Employer type matters. Children’s hospitals tend to pay the most, with total compensation averaging about 32% above the national average. Physician-owned groups tend to pay less. Perfusion staffing companies, which place perfusionists on contract at various hospitals, reported average total compensation around $114,700 in an earlier salary study, though contract and travel work can vary widely depending on location and urgency of the need.
These salary figures are strong for a profession that typically requires a master’s degree and certification but not a medical degree. The return on educational investment is favorable compared to many other allied health careers.
Getting Into the Field
The limited number of accredited programs means admission is competitive, but graduates who complete their training tend to pass certification exams at very high rates. At established programs, five-year average first-time pass rates on the national board exams run above 97% for both the basic science and clinical application sections. The credentialing exam pass rate hits 100% at some schools.
The small class sizes and high pass rates mean that graduates enter the workforce well-prepared, and the tight supply of new perfusionists keeps job prospects strong.
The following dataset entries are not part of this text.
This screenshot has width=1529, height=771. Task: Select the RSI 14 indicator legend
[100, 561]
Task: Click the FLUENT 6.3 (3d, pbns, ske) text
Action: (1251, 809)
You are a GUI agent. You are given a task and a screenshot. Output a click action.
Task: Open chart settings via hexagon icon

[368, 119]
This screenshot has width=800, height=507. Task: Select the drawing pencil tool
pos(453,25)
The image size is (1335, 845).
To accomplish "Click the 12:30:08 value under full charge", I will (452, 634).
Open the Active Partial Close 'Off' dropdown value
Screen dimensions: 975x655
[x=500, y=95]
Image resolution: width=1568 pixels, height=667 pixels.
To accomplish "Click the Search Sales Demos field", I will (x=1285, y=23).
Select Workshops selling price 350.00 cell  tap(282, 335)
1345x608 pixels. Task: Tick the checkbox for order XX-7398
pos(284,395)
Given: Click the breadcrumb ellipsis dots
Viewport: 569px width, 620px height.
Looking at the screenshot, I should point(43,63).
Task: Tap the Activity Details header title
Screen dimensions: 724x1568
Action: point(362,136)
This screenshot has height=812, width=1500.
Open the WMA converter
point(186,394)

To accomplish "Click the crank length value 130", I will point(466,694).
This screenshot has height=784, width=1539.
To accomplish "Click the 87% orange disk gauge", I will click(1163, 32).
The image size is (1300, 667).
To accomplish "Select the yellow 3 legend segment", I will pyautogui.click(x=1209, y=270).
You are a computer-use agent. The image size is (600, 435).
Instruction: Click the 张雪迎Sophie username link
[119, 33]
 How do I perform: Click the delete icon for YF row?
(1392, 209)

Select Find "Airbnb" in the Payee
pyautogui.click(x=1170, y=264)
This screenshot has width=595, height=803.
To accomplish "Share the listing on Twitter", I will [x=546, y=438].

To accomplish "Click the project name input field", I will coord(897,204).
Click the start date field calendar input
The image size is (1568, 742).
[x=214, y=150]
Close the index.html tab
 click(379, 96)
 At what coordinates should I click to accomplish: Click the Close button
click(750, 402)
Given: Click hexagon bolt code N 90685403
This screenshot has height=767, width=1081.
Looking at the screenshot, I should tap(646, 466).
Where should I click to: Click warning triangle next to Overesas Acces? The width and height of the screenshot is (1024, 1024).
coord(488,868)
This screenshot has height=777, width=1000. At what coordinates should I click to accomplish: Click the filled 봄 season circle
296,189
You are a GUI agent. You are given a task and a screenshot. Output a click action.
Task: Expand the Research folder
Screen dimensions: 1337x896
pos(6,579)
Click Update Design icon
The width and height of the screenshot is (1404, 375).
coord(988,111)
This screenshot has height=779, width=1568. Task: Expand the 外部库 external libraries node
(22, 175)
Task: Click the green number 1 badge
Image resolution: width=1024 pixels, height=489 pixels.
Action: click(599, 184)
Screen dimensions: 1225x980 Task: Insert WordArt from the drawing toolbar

The challenge is getting into a program in the first place, not finding work after graduation.
The Bottom Line on Job Security
Perfusion is a profession in transition, not in decline. The specific procedures perfusionists handle are changing, with less reliance on traditional bypass surgery and more involvement in ECMO, organ transplantation support, and other advanced technologies. The workforce is aging, the training pipeline is small, and vacancy rates are already high. For someone entering the field with an understanding that the role will continue to evolve, perfusion offers strong compensation, genuine demand, and a level of job security that many healthcare careers can’t match.